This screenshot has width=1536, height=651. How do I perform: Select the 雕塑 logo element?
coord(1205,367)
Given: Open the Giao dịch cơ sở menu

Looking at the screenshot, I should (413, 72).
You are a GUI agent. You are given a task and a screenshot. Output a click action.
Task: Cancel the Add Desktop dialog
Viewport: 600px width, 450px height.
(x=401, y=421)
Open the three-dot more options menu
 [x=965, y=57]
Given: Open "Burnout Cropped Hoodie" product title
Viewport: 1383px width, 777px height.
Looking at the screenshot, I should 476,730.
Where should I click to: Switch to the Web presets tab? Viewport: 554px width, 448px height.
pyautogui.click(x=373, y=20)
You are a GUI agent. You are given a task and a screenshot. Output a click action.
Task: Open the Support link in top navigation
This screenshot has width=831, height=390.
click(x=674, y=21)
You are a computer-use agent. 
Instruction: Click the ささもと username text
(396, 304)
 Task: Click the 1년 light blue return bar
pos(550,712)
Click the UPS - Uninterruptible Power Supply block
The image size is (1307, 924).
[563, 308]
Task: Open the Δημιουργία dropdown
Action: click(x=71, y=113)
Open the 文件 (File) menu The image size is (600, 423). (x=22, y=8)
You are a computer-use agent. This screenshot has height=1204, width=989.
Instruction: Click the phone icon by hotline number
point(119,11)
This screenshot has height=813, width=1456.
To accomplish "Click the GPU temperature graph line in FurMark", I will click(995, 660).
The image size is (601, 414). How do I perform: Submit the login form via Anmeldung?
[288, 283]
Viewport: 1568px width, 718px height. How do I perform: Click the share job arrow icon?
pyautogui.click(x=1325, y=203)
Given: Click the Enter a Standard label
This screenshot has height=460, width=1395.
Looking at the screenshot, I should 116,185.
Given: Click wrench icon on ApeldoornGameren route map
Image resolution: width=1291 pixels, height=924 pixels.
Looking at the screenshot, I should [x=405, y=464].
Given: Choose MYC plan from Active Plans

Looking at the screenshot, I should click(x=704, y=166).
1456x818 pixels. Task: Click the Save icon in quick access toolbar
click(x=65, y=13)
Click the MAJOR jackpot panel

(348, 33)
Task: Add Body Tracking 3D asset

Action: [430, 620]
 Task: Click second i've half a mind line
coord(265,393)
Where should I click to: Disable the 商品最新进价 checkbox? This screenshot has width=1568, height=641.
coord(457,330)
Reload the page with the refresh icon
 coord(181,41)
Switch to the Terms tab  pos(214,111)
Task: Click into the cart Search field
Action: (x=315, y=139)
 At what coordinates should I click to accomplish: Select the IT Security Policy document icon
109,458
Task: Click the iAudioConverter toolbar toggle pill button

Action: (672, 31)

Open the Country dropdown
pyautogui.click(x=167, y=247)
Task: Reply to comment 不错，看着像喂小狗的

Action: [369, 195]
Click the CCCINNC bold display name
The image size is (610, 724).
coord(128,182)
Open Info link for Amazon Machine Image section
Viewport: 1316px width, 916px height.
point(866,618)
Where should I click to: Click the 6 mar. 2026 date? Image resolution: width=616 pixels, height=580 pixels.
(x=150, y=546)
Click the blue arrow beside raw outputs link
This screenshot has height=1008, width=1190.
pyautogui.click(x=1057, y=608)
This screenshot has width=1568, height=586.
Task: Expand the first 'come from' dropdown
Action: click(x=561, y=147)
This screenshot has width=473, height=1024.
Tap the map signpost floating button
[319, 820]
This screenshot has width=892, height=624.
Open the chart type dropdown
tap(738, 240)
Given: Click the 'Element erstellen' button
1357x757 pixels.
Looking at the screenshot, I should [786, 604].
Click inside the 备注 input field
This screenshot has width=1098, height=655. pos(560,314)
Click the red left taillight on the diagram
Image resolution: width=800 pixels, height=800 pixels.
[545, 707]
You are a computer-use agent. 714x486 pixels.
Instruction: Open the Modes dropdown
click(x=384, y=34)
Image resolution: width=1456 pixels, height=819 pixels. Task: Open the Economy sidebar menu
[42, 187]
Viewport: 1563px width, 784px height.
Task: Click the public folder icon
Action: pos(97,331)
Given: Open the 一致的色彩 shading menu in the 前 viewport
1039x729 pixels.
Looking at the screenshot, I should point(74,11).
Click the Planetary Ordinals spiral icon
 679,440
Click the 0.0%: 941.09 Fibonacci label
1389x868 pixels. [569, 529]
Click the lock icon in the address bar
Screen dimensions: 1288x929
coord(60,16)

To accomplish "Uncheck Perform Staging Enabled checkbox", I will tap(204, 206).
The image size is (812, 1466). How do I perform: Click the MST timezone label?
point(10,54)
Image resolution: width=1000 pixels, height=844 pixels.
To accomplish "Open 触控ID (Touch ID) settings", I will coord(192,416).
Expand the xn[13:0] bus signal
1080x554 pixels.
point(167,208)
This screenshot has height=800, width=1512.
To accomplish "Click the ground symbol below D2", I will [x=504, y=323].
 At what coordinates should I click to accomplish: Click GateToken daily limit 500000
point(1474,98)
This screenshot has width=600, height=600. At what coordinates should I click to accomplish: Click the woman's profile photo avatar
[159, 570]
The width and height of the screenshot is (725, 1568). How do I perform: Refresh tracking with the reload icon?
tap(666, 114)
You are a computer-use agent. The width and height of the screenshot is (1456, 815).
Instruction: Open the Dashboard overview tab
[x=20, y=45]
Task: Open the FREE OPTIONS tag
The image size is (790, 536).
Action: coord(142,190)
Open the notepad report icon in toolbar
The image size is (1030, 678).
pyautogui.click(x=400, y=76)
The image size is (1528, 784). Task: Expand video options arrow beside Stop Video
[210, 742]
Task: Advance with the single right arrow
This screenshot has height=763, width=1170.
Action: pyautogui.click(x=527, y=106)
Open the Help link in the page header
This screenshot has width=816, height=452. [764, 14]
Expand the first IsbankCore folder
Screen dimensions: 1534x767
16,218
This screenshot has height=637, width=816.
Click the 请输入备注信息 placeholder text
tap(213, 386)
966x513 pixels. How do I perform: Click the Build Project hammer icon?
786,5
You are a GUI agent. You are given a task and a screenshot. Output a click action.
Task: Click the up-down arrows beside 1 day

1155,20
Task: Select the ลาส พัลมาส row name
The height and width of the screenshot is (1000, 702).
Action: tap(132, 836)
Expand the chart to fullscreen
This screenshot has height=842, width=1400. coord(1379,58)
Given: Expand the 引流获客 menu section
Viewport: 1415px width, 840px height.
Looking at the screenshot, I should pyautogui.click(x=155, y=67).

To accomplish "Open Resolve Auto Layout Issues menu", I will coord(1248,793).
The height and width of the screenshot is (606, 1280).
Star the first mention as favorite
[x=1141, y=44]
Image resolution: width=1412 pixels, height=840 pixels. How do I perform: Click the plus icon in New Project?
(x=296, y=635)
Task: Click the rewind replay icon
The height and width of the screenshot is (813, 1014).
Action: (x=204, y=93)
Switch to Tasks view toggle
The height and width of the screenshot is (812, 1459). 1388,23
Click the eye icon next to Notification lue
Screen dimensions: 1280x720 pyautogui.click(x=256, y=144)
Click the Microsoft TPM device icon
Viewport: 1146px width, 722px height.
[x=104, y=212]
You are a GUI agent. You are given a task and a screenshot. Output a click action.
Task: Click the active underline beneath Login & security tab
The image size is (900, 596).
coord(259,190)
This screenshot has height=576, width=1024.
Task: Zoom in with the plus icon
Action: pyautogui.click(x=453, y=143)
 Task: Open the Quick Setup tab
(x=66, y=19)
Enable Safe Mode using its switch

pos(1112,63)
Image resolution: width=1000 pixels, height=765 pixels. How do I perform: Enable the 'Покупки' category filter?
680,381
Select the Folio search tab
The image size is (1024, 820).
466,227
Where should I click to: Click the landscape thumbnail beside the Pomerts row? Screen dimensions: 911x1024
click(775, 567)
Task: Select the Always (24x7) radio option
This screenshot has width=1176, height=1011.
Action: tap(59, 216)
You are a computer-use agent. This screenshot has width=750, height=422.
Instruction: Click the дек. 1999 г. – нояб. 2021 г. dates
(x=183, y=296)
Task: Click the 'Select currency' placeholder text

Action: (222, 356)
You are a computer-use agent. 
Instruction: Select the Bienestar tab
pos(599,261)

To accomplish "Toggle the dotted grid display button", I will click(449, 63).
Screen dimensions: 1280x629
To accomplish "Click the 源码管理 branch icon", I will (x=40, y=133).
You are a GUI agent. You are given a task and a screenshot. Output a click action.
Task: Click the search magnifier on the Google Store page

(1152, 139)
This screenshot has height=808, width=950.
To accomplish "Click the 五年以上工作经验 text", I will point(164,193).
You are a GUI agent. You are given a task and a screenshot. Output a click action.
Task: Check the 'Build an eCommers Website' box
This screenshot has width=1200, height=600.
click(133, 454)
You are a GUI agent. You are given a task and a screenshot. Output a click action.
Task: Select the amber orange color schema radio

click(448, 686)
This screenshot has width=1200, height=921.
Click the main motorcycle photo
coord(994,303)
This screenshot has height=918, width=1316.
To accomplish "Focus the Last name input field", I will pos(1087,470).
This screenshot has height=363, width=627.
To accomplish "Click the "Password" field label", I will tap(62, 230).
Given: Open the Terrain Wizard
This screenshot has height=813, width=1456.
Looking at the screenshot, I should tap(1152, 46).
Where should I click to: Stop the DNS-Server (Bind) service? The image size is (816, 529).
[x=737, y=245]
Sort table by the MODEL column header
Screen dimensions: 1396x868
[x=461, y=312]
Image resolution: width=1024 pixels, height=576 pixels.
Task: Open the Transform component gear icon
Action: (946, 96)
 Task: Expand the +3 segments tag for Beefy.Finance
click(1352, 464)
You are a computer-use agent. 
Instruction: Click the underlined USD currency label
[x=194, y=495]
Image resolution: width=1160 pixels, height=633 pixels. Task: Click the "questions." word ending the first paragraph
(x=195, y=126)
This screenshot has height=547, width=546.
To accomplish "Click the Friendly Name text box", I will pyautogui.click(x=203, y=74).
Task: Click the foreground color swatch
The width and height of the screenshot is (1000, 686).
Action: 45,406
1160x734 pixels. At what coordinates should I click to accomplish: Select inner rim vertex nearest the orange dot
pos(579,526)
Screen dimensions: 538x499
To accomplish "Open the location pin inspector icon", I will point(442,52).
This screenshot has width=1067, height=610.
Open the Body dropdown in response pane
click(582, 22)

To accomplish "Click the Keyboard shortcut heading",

........

**What is required**
List every line of the items above that contains the word "link".

**Correct answer**
Task: Open the Support link in top navigation
Open Info link for Amazon Machine Image section
Click the blue arrow beside raw outputs link
Open the Help link in the page header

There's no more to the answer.